Outlier in a Lavaan Model:
Identifying Influential Cases
by Arndt Regorz, MSc.
April 21, 2026
If you run a confirmatory factor analysis (CFA) or a structural equation model (SEM) you will want to check for outliers or influential cases since these can meaningfully impact the results of your analysis. This tutorial shows you how to do that for a lavaan model using the semfindr package.
Influential Cases
In a regression analysis there are many different approaches to identify outliers or influential cases.
A popular approach to identify influential cases in a regression context is called DFBETA. This identifies cases that have a huge impact on the resulting regression slopes.
DFBETA is based on the leaving-one-out approach (LOO). The model is refit once for each observation, each time omitting that case from the data. This way it is possible to assess the impact of a single observation: How does the regression slope change without that observation?
The semfindr package in R has made this approach available for SEM, CFA and path analysis with lavaan, too.
Identifying Influential Cases With the semfindr Package
First, we need to install the semfindr package (once) and load it (each session we want to use it).
#install.packages("semfindr")
library(semfindr)
Then we run our lavaan model, in this example a three-factor CFA.
library(lavaan)
head(HolzingerSwineford1939_influential_case_introduced, 5)
cfa_model <- '
visual =~ x1 + x2 + x3
language =~ x4 + x5 + x6
speed =~ x7 + x8 + x9
'
model_fit <- cfa(model = cfa_model,
data = HolzingerSwineford1939_influential_case_introduced,
std.lv = T)
summary(model_fit,
standardized = T)
standardizedsolution(model_fit, level=.95) # Confidence interval for beta
After that we can start identifying influential cases.
# INFLUENTIAL CASES
This starts with rerunning the lavaan model as many times as we have observations in our sample (= LOO approach).

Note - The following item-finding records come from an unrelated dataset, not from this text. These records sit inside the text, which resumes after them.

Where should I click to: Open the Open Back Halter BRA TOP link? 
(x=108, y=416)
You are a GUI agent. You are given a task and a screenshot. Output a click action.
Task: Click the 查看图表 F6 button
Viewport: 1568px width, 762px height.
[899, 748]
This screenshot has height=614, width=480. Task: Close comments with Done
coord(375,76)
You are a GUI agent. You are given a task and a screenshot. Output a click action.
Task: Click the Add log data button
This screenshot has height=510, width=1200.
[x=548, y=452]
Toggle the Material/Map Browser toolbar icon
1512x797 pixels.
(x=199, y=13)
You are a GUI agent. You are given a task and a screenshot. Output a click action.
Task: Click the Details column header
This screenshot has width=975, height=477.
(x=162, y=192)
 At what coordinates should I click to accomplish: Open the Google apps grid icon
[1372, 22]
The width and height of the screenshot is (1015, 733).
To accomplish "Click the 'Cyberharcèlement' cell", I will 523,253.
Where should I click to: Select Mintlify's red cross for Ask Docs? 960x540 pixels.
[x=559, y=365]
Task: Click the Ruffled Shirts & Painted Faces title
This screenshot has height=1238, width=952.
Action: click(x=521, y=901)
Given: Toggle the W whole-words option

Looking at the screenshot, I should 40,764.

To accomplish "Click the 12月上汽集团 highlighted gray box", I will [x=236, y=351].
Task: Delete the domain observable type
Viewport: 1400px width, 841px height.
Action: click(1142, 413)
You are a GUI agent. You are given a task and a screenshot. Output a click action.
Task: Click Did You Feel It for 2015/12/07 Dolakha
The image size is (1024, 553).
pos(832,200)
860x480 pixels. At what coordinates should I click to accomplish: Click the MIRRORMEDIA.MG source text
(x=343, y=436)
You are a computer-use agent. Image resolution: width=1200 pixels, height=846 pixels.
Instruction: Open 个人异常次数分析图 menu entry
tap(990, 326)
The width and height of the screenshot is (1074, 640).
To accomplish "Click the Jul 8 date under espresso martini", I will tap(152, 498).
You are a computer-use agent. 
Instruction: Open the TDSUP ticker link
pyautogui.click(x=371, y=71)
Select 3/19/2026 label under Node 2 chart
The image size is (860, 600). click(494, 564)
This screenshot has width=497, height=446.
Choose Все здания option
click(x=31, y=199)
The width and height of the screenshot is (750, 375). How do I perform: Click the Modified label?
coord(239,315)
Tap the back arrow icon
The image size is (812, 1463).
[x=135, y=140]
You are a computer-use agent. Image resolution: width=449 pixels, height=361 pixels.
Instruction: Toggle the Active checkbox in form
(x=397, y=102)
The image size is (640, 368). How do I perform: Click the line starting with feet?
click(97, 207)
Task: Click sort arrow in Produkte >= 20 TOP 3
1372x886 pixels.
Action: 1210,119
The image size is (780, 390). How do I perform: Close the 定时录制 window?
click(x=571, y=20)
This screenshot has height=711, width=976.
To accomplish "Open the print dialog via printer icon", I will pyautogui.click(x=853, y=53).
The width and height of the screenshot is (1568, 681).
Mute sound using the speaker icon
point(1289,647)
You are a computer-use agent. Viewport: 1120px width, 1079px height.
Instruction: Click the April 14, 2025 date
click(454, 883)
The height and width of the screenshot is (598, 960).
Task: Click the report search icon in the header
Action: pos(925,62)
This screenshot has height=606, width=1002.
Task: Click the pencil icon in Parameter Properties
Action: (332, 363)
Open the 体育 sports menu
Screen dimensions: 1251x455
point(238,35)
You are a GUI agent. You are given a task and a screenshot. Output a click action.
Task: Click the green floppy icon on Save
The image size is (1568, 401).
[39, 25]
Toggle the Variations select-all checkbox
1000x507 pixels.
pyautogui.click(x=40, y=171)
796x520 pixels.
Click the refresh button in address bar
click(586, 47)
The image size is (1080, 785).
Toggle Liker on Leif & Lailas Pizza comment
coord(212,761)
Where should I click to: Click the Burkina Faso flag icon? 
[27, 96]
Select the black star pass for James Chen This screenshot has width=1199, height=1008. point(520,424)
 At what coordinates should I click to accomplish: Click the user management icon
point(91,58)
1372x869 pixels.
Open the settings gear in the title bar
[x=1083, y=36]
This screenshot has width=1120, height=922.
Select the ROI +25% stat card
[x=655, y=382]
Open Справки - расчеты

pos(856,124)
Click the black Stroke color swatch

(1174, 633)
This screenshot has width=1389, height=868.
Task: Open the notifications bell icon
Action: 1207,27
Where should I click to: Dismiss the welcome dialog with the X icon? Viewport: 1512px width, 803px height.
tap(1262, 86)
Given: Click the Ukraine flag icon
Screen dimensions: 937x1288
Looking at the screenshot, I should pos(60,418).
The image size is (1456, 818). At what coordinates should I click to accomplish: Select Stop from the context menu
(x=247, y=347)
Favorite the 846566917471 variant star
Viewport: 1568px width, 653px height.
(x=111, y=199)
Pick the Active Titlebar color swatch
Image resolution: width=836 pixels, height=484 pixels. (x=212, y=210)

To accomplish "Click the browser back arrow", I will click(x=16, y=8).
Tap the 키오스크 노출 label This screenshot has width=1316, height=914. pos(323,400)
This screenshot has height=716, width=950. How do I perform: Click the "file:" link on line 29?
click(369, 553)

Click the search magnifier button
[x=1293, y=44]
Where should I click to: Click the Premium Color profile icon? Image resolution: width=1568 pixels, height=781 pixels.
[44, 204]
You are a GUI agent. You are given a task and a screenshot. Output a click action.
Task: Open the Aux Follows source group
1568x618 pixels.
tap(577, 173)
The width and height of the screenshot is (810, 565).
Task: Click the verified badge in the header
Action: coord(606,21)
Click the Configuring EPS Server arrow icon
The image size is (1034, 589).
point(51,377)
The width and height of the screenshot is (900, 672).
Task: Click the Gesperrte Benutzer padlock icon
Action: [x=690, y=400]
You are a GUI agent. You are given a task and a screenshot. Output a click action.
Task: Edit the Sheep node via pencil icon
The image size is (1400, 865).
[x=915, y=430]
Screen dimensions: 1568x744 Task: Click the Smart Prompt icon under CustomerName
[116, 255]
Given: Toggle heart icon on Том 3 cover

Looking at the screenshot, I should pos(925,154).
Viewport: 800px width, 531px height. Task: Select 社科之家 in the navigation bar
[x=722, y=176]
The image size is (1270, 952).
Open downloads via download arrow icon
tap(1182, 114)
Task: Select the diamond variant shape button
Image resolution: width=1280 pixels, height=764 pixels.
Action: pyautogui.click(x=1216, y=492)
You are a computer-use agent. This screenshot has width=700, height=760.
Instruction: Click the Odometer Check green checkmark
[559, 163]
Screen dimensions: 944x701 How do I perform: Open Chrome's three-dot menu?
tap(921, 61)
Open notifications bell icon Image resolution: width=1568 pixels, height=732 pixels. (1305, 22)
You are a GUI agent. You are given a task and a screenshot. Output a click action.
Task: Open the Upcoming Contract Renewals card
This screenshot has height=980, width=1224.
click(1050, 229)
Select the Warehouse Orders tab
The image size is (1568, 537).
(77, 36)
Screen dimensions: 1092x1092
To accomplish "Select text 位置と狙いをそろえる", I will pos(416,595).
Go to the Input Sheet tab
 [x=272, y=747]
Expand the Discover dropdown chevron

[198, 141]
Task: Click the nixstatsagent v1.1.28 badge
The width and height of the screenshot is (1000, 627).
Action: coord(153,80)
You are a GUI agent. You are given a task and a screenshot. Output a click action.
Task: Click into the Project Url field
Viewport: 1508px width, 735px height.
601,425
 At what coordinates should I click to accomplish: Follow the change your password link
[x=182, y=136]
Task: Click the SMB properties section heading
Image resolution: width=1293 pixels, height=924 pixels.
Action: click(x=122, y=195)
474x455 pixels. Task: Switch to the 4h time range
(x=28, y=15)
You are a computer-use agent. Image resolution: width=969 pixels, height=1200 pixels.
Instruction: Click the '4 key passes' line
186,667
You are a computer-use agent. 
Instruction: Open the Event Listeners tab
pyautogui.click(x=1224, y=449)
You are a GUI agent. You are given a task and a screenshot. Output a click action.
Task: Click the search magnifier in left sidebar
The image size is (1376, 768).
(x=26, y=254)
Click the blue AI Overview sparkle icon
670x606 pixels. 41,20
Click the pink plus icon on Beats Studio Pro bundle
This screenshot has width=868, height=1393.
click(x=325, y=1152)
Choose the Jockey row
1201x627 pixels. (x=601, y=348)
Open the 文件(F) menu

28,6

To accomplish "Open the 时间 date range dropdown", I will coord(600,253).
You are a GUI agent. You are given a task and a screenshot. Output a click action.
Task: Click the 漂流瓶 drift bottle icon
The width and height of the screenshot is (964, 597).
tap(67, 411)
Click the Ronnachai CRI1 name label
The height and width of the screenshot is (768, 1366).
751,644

# 0 Rerun this model (leaving one out - LOO)
fit_rerun <- lavaan_rerun(model_fit)
With a simple model and a small dataset that takes a couple of seconds. With a more complicated model and a larger dataset, however, this can take quite some time.
In that case it is helpful to use parallel processing. Most modern computers have more than one core. You can get this information somewhere in the system information of your computer (in the case of Windows you open the Task Manager, go to the Performance tab and check the specifications for CPU).
My computer has 4 cores; thus I use this code:
fit_rerun <- lavaan_rerun(model_fit,
parallel = T,
ncores = 4) # faster with parallel processing
There are different measures of parameter change. DFTHETAS is a standardized change measure, i.e. change standardized with the standard error of the parameter. Unfortunately, this measure is quite difficult to interpret. The results are ordered by the general Cook's distance.
# 1 Standardized change (DFTHETAS)
change_est <- est_change(fit_rerun)
change_est
--- visual~~language visual~~speed language~~speed gcd 100 -1.130 0.531 -0.537 3.191 85 0.184 0.026 0.000 2.190 87 -0.897 0.079 -0.120 1.612 32 0.369 0.243 0.176 1.209 40 -0.181 0.203 0.352 1.119 1 0.131 -0.018 0.019 1.098 19 0.308 0.264 0.264 1.089 36 0.196 0.076 0.057 0.985 26 0.350 0.070 0.072 0.757 2 -0.031 0.058 -0.051 0.734
Easier to interpret is the raw parameter change of the standardized parameter estimates, DFZTHETA. This tells you how much the standardized parameter (beta) has been influenced by one observation.
# 2 Raw parameter change standardized (DFZTHETA)
change_est_raw_s <- est_change_raw(fit_rerun,
standardized = T)
change_est_raw_s
You can limit the output to a specific type of parameters. For example, here we only look at the variances and covariances:
change_est_raw_vk <- est_change_raw(fit_rerun,
parameters = ("~~"),
standardized = T)
change_est_raw_vk
You can limit the output further by limiting it to specific parameters. For example, here to three factor correlations:
change_est_raw_k <- est_change_raw(fit_rerun,
parameters = c("visual~~language", "visual~~speed", "language~~speed"),
standardized = T)
change_est_raw_k
-- id visual~~language id visual~~speed id language~~speed
1 100 -0.132 100 0.075 100 -0.066
2 87 -0.105 7 -0.066 43 0.044
3 32 0.046 83 -0.060 40 0.043
4 26 0.042 19 0.035 70 0.042
5 90 -0.040 32 0.033 19 0.031
6 19 0.038 99 0.032 50 0.030
7 11 0.037 25 -0.029 32 0.021
8 76 -0.034 40 0.028 3 -0.020
9 72 -0.031 37 0.025 67 -0.020
10 86 -0.030 9 0.023 7 -0.020
The first value for visual~~ language can be interpreted like this: The case with the id=100 has resulted in a correlation between visual and language that is .132 smaller than in a sample without that case. Without case 100 this correlation would be higher.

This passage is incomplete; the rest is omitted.